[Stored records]
===============

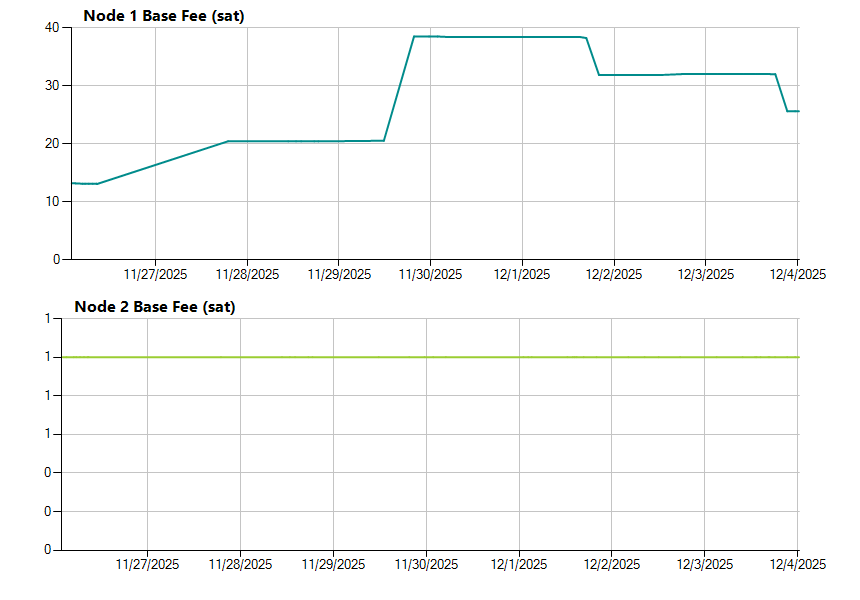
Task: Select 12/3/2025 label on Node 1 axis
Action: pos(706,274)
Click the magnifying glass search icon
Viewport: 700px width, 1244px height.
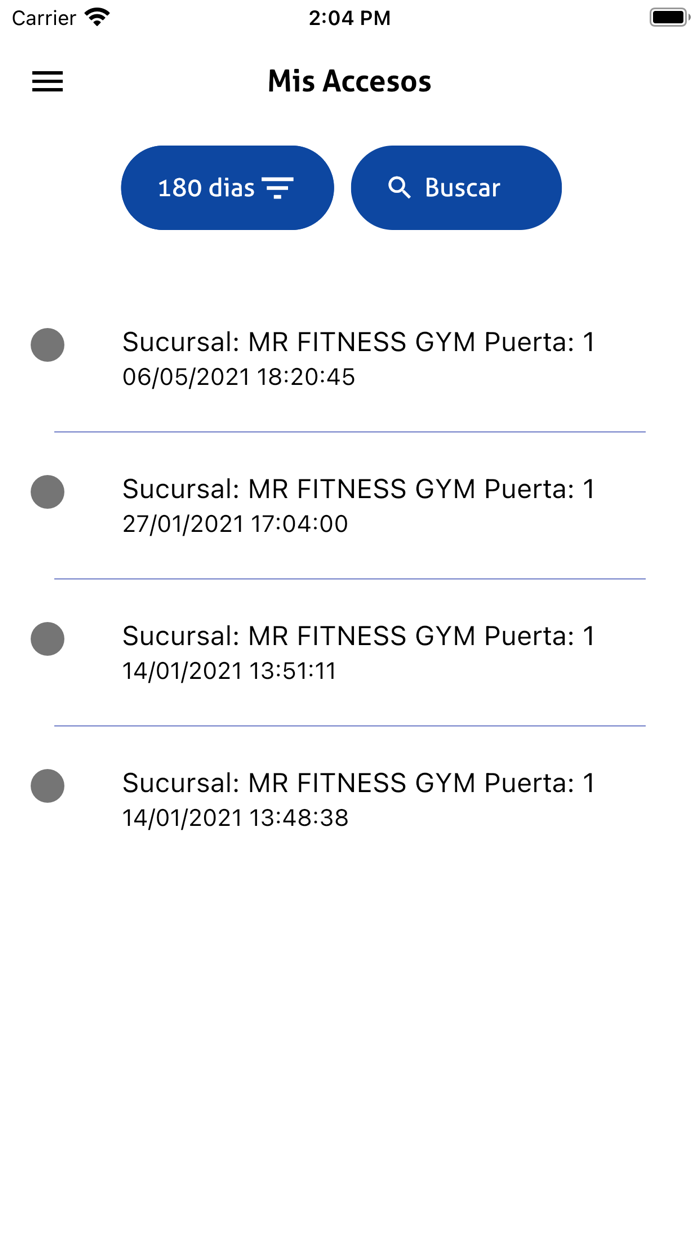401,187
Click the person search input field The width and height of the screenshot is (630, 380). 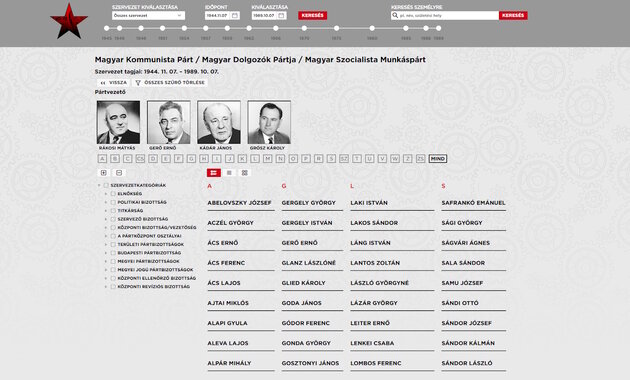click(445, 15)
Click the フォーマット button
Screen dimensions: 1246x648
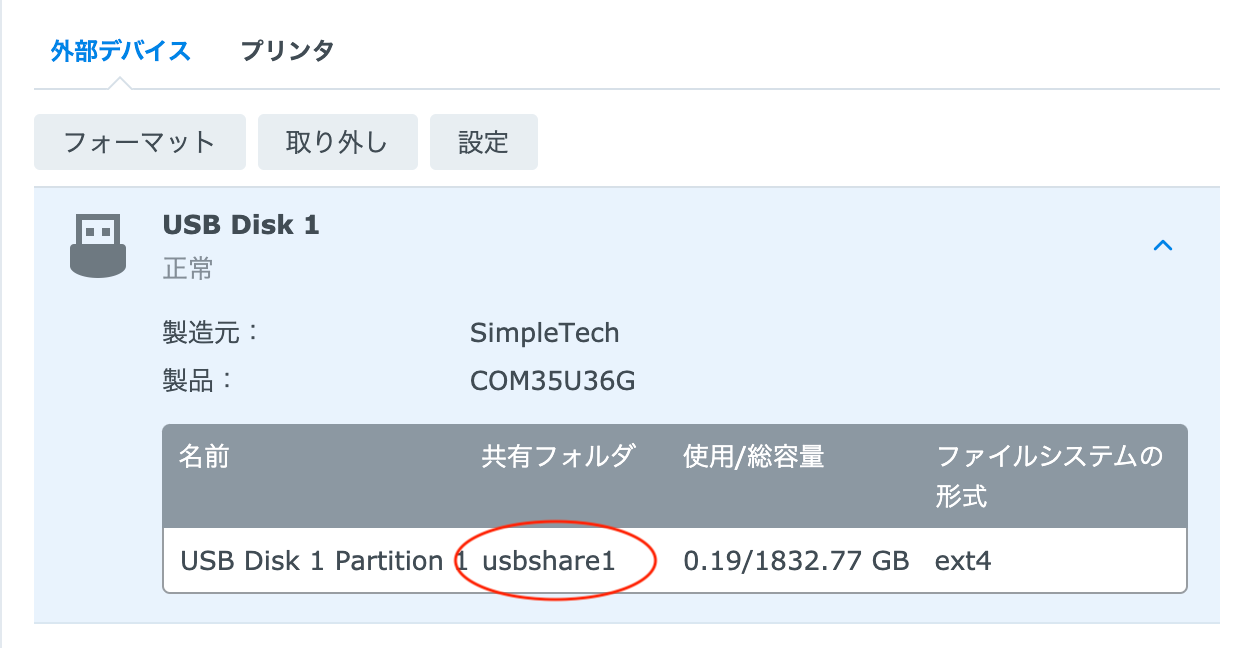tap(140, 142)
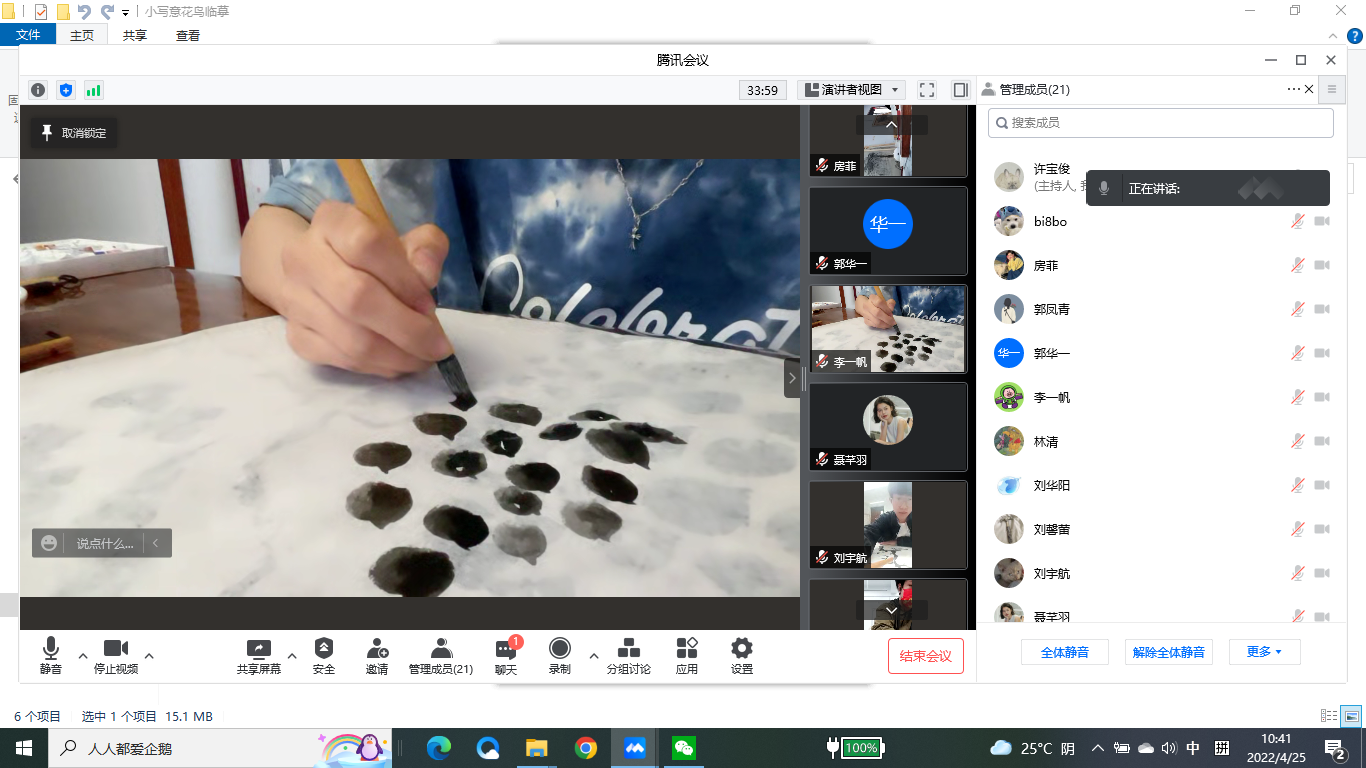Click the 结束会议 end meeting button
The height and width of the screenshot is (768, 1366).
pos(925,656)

===============

Would you transcribe exactly, and only, the lines from the one containing "Click the フォーマット button" through the last line of the records above, both included, leaving out the pictures?

● **Result for this task**:
Click the フォーマット button
Screen dimensions: 1246x648
tap(140, 142)
Click the 结束会议 end meeting button
The height and width of the screenshot is (768, 1366).
pos(925,656)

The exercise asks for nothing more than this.